Top of Excerpt

I spent a lot of personal time and energy worrying about my friend. I told her from early on to leave him, not to marry him, that’s she can do better and she’s a shell of her former self. Eventually, after another text simply saying “Guess what your latest fail has been? Go on take a guess.” (she forgot to turn the dishwasher on and he had nothing to eat his food on which apparently triggered his PTSD) she told me she wants to leave him. I supported her for the next 3 months. I did all sorts - looked around rentals on her behalf (he was NEVER gonna leave the house of his own accord and she didn’t want police involvement). Researched cheap items to but for a new kitchen. Researched women’s groups and charities that support single mums. Spent hours pouring over her rights and how to claim maintenance and the pitfalls she might encounter. Researching the cheapest forms of divorce. None of this she could do herself in case he checked her phone or caught her.

I did it to the detriment of spending time with my own kids and DH. My DH at this point was supportive but said i was too involved and it’s not my job, and pointed out my friend would post “we are such a happy family” type posts on social media and he assured me “she’s never gonna leave him you’re wasting your time”. We once fell out about it. But I persevered and was determined to get her out of there.

My uncle is a landlord and I asked him a favour to rent her a 2 bed property for a while at a cheap rate until she could find something more suitable. He agreed, letting down the person he promised it to. I was grateful and my friend was delighted she had a place to escape to.

Bottom of Excerpt
Top of Material provided

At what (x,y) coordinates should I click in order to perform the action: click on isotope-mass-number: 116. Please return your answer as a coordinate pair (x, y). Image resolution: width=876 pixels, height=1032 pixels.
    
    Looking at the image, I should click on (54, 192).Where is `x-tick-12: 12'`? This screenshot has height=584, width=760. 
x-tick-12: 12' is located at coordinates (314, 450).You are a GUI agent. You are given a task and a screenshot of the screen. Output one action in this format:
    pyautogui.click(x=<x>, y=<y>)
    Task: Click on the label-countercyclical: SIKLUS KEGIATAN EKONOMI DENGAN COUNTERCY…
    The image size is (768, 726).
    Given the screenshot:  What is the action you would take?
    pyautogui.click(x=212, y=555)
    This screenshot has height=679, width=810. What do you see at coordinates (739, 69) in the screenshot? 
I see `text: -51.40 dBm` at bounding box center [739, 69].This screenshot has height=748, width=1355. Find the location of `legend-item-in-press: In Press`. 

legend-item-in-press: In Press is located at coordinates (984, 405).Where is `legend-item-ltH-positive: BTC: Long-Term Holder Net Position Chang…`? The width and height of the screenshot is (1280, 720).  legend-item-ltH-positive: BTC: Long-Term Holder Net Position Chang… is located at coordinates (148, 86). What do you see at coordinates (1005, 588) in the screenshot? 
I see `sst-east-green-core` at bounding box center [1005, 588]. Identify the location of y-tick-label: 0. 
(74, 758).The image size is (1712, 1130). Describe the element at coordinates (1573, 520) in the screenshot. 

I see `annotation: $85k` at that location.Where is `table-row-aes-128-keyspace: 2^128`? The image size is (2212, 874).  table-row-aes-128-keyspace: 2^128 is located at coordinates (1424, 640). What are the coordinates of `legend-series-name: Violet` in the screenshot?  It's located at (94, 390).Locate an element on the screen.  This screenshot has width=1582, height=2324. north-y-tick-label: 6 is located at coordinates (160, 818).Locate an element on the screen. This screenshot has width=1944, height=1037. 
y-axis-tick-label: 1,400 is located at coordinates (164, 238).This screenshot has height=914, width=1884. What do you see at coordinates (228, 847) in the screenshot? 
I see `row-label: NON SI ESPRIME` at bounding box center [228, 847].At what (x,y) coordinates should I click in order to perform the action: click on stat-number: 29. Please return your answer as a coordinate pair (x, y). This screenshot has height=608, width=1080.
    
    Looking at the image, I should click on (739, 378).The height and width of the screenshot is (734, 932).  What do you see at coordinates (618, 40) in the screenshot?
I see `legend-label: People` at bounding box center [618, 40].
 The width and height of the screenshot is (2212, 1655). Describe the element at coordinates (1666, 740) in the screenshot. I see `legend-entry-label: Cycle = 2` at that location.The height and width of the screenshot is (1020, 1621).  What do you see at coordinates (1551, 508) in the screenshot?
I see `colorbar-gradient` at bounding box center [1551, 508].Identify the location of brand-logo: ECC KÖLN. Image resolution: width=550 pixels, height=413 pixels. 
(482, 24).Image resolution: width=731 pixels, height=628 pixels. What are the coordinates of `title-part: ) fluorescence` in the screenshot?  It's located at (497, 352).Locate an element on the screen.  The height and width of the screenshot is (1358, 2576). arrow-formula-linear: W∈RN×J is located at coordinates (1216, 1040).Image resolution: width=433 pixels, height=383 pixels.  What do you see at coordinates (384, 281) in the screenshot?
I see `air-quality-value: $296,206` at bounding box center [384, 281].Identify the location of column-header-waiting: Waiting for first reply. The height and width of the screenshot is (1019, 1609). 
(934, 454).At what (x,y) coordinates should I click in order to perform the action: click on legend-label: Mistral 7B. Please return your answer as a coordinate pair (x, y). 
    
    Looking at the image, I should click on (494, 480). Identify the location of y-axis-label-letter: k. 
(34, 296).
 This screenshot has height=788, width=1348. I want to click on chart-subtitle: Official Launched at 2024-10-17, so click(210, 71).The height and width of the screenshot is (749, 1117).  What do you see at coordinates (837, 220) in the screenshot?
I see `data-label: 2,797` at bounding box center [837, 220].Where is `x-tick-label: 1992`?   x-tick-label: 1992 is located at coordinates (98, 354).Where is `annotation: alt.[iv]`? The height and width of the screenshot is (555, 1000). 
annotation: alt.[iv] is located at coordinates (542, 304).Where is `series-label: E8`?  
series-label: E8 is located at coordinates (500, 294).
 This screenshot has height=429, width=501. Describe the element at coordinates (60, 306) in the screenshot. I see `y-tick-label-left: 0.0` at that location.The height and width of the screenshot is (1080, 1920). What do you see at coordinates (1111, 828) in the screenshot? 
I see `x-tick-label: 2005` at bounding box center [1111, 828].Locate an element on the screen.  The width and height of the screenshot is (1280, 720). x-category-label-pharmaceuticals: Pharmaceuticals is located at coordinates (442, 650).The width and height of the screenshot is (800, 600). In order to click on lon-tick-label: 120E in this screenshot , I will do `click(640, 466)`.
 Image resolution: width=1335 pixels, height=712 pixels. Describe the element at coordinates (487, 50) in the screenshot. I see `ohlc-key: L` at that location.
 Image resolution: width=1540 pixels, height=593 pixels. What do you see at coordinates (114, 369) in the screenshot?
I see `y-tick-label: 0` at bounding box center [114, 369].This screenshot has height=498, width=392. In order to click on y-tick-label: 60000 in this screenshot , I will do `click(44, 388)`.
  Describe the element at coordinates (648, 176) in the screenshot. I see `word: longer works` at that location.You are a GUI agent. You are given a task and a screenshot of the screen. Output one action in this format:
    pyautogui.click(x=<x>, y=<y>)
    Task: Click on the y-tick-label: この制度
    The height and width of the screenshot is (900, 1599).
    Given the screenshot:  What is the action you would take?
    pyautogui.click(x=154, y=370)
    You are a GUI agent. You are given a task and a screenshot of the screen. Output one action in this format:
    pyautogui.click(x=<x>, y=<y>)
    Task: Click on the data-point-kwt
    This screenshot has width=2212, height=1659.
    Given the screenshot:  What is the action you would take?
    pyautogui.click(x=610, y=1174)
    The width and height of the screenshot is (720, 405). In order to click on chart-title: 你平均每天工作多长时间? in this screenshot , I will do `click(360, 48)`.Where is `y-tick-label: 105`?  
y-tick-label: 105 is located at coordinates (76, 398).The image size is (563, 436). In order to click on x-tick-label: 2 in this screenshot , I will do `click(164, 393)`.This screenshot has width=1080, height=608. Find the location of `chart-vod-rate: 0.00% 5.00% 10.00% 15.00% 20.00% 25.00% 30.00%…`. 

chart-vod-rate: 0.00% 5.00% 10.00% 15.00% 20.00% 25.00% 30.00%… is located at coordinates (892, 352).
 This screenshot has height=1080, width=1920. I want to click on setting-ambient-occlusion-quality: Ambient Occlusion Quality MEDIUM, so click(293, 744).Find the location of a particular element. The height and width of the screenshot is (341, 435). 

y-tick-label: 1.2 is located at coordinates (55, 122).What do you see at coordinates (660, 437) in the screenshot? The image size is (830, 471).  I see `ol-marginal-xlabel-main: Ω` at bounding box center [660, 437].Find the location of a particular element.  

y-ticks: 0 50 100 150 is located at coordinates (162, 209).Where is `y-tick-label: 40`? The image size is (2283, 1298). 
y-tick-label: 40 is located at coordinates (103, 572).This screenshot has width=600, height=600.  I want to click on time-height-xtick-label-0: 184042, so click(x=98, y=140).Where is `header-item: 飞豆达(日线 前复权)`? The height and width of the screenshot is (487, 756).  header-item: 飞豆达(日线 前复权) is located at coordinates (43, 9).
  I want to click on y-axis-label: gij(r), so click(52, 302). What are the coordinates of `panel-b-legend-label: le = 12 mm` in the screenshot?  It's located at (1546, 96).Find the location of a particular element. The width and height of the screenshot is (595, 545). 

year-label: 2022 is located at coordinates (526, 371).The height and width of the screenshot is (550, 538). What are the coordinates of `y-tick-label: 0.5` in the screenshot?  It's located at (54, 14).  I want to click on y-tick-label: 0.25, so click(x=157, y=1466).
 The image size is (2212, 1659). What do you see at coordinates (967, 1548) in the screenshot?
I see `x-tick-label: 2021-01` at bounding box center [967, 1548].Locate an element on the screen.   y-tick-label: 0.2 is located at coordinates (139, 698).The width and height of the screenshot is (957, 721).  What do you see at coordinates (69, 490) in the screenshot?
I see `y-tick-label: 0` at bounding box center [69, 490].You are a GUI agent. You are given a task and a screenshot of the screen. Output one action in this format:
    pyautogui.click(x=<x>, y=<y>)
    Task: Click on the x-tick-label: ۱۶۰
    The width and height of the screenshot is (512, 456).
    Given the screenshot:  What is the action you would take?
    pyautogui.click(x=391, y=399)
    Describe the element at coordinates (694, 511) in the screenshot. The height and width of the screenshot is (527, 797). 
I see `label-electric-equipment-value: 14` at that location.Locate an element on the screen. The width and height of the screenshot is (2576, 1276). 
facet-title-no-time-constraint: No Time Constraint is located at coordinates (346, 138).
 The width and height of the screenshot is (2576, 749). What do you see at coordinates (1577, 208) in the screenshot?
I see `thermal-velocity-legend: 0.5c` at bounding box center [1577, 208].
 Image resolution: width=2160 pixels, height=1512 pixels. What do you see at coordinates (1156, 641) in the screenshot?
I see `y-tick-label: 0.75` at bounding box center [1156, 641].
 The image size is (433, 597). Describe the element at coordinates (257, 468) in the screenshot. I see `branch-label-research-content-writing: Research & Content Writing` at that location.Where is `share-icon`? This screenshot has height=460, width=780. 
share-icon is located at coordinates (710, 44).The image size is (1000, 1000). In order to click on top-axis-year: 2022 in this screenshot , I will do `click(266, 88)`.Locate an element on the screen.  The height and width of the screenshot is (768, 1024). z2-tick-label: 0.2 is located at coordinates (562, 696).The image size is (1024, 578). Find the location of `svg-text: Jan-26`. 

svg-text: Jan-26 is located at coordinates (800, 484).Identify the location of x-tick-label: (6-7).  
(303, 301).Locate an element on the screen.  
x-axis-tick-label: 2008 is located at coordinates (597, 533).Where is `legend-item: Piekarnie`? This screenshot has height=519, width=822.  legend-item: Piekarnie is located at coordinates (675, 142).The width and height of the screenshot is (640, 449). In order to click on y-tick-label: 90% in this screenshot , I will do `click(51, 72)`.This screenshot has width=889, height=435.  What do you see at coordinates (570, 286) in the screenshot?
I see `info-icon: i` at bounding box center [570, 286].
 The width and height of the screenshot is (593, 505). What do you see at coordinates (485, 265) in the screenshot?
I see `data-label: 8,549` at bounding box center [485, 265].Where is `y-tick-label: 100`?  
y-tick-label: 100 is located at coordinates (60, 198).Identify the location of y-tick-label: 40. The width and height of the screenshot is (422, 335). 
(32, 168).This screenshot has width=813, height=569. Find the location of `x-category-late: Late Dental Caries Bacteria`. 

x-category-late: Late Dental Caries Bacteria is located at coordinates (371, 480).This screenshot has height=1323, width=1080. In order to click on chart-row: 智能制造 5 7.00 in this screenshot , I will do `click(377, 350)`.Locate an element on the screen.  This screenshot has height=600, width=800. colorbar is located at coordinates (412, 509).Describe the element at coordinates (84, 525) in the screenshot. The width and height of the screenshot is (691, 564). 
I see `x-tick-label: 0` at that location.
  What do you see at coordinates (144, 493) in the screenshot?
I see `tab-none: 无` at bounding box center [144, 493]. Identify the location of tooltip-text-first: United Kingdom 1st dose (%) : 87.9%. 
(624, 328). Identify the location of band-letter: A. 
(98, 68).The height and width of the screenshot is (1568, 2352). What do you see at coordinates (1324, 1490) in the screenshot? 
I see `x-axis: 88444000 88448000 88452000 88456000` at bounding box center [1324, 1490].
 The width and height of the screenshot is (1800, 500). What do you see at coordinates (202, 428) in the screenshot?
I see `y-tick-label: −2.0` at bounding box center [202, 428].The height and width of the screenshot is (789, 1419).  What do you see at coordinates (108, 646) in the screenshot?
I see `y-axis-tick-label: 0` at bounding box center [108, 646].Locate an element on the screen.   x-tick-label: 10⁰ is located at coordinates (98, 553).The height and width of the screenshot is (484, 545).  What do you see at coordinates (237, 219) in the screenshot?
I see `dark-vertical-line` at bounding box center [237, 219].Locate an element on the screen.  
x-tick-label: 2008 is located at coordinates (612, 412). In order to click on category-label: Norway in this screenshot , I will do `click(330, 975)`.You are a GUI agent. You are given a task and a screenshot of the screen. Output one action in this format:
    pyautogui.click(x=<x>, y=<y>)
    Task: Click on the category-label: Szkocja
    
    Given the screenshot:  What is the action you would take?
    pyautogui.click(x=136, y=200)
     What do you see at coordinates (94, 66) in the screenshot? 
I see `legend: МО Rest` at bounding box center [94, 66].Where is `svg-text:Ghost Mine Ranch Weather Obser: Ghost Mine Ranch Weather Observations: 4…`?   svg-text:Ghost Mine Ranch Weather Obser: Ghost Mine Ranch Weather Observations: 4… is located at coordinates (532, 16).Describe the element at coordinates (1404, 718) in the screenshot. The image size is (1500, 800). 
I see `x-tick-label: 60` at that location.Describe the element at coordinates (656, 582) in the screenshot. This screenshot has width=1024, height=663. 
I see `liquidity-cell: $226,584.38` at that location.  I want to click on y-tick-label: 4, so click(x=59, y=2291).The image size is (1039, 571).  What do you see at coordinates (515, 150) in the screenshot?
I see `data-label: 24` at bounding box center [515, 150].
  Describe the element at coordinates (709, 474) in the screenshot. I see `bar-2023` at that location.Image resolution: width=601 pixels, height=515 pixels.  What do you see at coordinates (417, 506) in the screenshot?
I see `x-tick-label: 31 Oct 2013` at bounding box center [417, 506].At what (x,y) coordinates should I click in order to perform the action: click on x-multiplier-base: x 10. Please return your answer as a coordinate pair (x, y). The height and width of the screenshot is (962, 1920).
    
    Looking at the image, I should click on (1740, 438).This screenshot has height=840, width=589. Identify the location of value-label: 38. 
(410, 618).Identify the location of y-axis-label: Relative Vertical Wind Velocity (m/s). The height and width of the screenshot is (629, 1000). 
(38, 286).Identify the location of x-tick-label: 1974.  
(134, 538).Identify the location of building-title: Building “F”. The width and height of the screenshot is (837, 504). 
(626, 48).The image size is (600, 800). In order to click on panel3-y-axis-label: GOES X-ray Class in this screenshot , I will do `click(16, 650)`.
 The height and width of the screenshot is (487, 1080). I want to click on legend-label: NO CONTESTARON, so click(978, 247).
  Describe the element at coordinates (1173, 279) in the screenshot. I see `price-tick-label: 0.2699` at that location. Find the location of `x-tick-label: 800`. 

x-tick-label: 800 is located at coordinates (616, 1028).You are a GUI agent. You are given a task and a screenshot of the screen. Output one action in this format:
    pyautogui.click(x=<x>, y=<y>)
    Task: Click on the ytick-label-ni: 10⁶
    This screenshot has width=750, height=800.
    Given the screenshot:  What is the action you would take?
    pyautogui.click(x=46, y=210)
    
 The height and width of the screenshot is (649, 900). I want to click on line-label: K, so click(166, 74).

Bottom of Material provided

> Work request 1
Reproduce verbatim the passage of the excerpt from "I did it to" to "to escape to.".
> Work request 2
According to the excerpt, what property did the writer's uncle agree to rent to the friend?

> Output 1
I did it to the detriment of spending time with my own kids and DH. My DH at this point was supportive but said i was too involved and it’s not my job, and pointed out my friend would post “we are such a happy family” type posts on social media and he assured me “she’s never gonna leave him you’re wasting your time”. We once fell out about it. But I persevered and was determined to get her out of there.

My uncle is a landlord and I asked him a favour to rent her a 2 bed property for a while at a cheap rate until she could find something more suitable. He agreed, letting down the person he promised it to. I was grateful and my friend was delighted she had a place to escape to.

> Output 2
A 2 bed property, at a cheap rate for a while.